The purpose of this dissertation is to develop a new, novel and low cost three-dimensional tracking system that can produce a Time and Space Position Information (TSPI) database for developing an FAA Collision Risk Model (CRM) for the final phase of flight. This Collision Risk Model TSPI database will then help the FAA define a better and safer Terminal En-Route Procedures (TERPS) for air-traffic control in the National Air Space (NSA). The Federal Aviation Administration (FAA) has attempted to develop a simple and economic solution to analyze the approaching aircraft's behavior during the time immediately after leaving the instrument approach to landing, in the visual segment, during Instrument Meteorological Conditions (IMC). Normally FAA could use laser or radar tracking, but it is expensive, does not acquire sufficient data for a meaningful analysis, and is hampered by the weather itself. The reason this tracking technique is being researched is that little is known of the aircraft's behavior upon leaving the instrument segment of flight in IMC conditions and transitioning to a visual form of flight to the touch down point during a landing.

The new CRM tracking system uses a pair of stationary CCD cameras to record the landing lights of the approaching aircrafts at two sides of the runway. The concept is to apply the left and right pictures from the two cameras to create a stereoscopic image. The stereoscopic images are then used to triangulate the position of the approaching aircraft, which becomes their TSPI data. Every CRM tracking system on a runway includes two CRM tracking units and links to a central CRM data base server computer by GSM (Global System for Mobile Communications) wireless network.

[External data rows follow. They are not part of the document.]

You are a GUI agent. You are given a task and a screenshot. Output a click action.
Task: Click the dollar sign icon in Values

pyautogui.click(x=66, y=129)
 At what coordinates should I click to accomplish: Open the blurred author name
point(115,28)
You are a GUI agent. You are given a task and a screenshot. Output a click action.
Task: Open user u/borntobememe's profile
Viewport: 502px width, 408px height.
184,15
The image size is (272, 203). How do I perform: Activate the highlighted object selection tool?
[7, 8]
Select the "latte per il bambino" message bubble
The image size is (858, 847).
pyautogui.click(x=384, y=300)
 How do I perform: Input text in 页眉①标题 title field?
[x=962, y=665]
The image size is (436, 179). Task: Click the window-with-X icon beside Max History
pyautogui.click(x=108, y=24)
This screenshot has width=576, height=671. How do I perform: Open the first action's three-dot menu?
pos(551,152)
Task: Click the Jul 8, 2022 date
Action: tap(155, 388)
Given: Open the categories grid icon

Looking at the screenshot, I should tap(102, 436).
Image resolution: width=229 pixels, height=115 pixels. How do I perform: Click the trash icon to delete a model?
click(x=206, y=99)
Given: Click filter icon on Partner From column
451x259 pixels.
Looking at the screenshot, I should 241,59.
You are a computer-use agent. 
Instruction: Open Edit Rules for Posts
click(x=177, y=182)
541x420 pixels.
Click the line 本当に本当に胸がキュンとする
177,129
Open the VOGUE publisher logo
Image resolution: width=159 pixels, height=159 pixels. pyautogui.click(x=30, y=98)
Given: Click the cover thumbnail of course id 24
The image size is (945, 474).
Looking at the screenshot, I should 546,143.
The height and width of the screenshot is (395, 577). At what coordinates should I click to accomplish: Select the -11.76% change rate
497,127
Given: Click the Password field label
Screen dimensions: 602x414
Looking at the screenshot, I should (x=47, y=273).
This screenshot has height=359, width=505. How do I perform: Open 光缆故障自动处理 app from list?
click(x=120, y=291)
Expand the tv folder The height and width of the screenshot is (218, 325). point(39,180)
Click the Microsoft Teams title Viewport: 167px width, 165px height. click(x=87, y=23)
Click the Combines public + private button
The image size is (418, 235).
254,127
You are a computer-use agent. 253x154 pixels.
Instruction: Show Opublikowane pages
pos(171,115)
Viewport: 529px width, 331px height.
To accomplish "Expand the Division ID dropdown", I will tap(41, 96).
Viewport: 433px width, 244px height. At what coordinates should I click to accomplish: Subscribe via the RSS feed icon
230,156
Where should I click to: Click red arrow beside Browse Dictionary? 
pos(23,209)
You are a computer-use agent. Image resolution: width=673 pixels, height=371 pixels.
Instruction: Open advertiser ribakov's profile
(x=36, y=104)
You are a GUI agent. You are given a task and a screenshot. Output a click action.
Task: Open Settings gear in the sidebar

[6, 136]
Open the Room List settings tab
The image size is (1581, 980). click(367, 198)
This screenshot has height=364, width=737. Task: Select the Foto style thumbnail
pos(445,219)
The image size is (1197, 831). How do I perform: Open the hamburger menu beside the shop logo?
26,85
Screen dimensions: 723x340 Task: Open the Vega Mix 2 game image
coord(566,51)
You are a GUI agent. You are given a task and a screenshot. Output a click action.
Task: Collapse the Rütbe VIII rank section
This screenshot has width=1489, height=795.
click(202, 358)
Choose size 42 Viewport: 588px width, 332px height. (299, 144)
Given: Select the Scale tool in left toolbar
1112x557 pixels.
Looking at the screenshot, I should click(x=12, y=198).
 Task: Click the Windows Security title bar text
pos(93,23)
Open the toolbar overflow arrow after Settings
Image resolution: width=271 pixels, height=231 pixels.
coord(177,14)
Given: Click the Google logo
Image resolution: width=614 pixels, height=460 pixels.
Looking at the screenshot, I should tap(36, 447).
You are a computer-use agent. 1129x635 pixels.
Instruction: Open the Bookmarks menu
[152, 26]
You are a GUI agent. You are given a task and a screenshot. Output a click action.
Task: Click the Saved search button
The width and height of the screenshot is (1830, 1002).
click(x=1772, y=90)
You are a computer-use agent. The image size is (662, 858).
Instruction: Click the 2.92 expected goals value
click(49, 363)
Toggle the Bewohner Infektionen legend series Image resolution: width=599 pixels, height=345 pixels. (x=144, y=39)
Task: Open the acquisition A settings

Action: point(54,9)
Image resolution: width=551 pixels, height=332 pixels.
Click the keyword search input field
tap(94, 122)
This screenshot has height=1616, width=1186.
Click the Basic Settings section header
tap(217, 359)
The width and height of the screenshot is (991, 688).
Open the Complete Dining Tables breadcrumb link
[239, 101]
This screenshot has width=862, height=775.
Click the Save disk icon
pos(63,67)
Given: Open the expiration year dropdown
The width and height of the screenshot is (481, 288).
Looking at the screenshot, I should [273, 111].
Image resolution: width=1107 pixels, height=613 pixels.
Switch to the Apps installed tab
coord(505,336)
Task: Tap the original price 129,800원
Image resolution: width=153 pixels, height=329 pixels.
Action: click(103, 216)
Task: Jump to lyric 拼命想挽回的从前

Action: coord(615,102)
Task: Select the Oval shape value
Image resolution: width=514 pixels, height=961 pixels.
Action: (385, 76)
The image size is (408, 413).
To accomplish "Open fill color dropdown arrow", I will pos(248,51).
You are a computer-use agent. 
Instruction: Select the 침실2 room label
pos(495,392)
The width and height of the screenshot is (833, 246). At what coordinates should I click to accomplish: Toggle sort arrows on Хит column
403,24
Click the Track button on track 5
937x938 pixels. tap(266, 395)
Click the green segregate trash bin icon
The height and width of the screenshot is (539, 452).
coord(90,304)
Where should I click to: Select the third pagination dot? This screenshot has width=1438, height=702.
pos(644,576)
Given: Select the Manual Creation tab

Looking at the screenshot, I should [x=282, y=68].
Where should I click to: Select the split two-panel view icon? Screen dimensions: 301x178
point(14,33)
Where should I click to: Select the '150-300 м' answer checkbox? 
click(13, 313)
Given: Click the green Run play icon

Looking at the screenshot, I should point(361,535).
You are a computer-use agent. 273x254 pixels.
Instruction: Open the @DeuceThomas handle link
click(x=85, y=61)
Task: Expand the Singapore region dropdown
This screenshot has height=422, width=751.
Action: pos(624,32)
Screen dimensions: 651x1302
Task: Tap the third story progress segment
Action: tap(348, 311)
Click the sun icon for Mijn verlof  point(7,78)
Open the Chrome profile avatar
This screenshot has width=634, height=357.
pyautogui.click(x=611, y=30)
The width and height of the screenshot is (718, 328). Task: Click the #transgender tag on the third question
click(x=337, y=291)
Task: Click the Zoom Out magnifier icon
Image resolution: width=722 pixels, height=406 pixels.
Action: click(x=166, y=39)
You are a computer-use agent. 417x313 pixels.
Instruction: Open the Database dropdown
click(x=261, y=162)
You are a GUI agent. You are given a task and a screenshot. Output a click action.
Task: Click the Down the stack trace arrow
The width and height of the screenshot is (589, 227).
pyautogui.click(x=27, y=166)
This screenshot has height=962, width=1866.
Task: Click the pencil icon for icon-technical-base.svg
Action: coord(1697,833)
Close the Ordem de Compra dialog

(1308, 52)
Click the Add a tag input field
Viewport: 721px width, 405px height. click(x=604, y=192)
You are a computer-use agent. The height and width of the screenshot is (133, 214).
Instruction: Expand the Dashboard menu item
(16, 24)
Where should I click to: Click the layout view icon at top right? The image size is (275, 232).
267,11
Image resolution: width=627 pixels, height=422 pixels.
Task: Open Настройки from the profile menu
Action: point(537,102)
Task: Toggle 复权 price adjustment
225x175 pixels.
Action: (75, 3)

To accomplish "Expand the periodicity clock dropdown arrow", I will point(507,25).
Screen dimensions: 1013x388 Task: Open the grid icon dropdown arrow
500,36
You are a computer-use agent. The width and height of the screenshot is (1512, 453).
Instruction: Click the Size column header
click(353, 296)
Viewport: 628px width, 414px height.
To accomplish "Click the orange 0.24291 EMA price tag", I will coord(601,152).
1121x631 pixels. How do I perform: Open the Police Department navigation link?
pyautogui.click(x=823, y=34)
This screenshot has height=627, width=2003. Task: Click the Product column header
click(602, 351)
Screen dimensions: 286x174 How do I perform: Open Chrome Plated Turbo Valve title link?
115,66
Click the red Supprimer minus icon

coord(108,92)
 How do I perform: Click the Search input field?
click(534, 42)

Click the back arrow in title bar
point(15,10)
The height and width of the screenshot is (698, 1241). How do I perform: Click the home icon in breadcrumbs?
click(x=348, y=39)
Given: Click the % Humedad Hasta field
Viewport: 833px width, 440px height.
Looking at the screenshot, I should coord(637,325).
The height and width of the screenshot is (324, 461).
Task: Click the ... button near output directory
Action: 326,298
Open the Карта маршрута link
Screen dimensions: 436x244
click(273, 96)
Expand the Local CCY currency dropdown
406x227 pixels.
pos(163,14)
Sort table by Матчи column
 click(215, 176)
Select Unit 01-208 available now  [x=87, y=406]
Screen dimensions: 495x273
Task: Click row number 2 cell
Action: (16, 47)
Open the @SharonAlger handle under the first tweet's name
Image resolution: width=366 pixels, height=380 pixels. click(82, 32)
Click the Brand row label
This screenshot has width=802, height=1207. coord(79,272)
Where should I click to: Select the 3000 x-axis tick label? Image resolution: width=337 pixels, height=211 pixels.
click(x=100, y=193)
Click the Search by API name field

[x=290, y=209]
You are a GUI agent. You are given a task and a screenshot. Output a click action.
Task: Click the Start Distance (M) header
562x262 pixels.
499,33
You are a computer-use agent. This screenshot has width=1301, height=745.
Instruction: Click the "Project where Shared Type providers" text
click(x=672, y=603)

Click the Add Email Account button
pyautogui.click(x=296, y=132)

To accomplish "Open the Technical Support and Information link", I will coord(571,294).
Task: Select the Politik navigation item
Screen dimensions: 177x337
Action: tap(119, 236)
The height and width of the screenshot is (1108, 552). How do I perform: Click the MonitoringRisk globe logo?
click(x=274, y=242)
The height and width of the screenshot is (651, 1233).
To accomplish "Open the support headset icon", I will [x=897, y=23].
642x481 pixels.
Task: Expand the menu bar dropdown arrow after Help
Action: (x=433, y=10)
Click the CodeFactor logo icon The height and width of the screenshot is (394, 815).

The CRM system is new and novel concept and is the first successful low cost attempt to visually track a high speed approaching aircraft. The system satisfies the requirement to provide a large volume of track data on an area of the approach that had not been examined for the risk for collision of each type of aircraft on final approach after leaving IMC condition. Controller and pilot error in the critical phase of flight can be determined in order to implement new FAA procedures for the final approach to landing. This CRM tracking system has proved its functional integrity and has successfully produced high accurate TSPI data for the FAA at the University of Oklahoma Westheimer Airpark (KOUN) and Oklahoma City Will Rogers World Airport (KOKC). This dissertation discusses the details of the CRM tracking system concept, implementation, including software and hardware development. This dissertation also includes the system's function development, calibration, and system definition errors as well as a sample of the data produced by the new system.